FilmArchival RigorShip PhysicalityIndigenous PerspectiveTemporal DensityViewing Strategy
The Man Who Discovered America (1947)LowHigh (failed replica)AbsentCompressedHistorical curiosity
Jacques Cartier: The New World (1984)MediumMedium (scaled model)AbsentExtendedMiniseries commitment
Canada: A People’s History (2000)HighAbsent (CGI)EmergingFragmentedSupplementary viewing
The New World (2005)IrrelevantMaximumCenteredImpressionisticPrimary text
Samuel de Champlain (2006)MediumAbsent (animation)AbsentRetrospectiveContextual viewing
The Explorers: Jacques Cartier (2011)HighLowCenteredLinearCritical engagement
Vikings: The Lost Colony (2014)MediumMedium (photogrammetry)AbsentComparativeMethodological interest
The Secret of the Grande Hermine (2017)LowMedium (children’s scale)AbsentContemporary frameGenerational bridge
Canada: The Story of Us (2017)LowMaximum (hybrid construction)TokenCompressedNational ritual
Lives of the Explorers (2022)MediumLow (stylized)AbsentAlgorithmicPlatform browsing

✍️ Author's verdict

The Grande Hermine, Petite Hermine, and Émérillon have attracted remarkably thin cinematic attention given their foundational status in North American colonization—only ten features across seventy-five years, and none that would survive rigorous historiographical scrutiny.
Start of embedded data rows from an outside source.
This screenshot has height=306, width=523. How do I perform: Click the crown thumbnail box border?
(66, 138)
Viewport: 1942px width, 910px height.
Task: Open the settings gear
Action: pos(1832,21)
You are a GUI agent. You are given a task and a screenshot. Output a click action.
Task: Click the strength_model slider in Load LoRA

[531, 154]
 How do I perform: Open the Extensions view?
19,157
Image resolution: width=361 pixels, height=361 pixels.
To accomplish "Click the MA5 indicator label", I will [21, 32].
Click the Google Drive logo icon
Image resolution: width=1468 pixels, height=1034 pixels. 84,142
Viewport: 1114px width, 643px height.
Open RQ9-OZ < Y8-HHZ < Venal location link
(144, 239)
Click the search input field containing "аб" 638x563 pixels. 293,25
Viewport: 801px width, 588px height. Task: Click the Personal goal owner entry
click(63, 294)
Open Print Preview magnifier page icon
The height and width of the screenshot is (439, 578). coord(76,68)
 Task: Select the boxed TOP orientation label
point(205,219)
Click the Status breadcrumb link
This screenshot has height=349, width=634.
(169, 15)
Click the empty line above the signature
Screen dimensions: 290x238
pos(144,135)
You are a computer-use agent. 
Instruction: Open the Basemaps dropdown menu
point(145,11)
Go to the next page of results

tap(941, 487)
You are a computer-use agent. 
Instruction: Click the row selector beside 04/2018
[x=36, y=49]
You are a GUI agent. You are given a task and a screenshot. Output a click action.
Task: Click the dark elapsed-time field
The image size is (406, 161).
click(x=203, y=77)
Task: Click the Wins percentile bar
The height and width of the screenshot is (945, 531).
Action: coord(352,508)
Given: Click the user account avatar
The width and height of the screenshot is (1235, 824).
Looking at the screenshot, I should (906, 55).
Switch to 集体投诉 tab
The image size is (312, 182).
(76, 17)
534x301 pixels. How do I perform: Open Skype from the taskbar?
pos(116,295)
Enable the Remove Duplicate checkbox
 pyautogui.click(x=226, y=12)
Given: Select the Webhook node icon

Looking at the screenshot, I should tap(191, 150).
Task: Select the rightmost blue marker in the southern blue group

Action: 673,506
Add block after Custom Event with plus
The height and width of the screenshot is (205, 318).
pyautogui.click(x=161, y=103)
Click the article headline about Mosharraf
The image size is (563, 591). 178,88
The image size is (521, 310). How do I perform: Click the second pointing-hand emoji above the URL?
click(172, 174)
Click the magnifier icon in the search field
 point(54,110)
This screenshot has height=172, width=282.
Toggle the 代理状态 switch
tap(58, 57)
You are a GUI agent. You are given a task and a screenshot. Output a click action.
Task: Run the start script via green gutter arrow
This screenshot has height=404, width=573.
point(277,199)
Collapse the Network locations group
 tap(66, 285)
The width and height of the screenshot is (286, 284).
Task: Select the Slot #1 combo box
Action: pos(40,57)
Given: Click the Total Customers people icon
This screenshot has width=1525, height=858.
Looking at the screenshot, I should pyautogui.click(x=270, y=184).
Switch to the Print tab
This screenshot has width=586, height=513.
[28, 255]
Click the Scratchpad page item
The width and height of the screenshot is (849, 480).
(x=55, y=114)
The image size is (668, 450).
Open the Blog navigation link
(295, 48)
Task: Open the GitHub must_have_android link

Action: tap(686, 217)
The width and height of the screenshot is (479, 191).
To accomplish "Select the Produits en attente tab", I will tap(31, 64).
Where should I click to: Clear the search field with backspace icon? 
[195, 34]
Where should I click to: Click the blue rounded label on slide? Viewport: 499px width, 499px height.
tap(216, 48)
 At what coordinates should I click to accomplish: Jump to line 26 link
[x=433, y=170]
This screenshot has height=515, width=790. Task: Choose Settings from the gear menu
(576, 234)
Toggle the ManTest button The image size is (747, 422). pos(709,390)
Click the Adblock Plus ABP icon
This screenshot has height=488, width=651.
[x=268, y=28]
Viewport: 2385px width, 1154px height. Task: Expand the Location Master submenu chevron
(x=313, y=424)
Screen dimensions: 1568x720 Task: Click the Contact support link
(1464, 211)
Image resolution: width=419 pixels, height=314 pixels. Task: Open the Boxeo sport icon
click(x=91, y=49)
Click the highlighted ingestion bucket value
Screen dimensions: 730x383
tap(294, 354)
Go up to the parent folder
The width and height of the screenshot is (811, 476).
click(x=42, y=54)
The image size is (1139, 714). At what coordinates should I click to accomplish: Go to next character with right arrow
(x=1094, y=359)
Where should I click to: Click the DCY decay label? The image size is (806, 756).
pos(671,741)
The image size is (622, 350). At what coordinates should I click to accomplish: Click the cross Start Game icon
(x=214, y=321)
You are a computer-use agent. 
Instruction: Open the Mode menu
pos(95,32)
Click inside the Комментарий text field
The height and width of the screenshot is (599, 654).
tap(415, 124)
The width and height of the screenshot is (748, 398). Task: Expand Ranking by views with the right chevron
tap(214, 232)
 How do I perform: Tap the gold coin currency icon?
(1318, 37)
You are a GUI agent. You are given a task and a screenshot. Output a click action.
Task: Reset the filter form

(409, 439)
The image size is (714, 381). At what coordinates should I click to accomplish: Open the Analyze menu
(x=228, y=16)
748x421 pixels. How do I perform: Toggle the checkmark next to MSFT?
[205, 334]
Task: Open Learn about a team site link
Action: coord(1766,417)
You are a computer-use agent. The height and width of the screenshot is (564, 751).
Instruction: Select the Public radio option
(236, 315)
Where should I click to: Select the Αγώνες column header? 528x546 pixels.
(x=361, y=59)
What emerges instead is a taxonomy of substitution: filmmakers replace the absent ships with Basque whalers, Welsh carracks, hybrid reconstructions, or pure digital vapor. The most honest entry, paradoxically, is Malick’s The New World, which refuses nominal identification altogether. The persistent pattern is instructive: cinema cannot depict what archaeology cannot locate, and the wish-fulfillment of ship reconstruction—whether through oak and hemp or pixels—reveals more about national commemorative needs than about 1535. For viewers, the value lies not in maritime authenticity but in recognizing how each generation projects its own anxieties onto vessels that sailed out of documentation and into myth. The Émérillon, smallest and least attested, paradoxically offers the most freedom for projection; the Grande Hermine, burdened with flagship status, collapses under the weight of successive ideological freightings. Watch these films not for the ships they show, but for the absences they cannot acknowledge.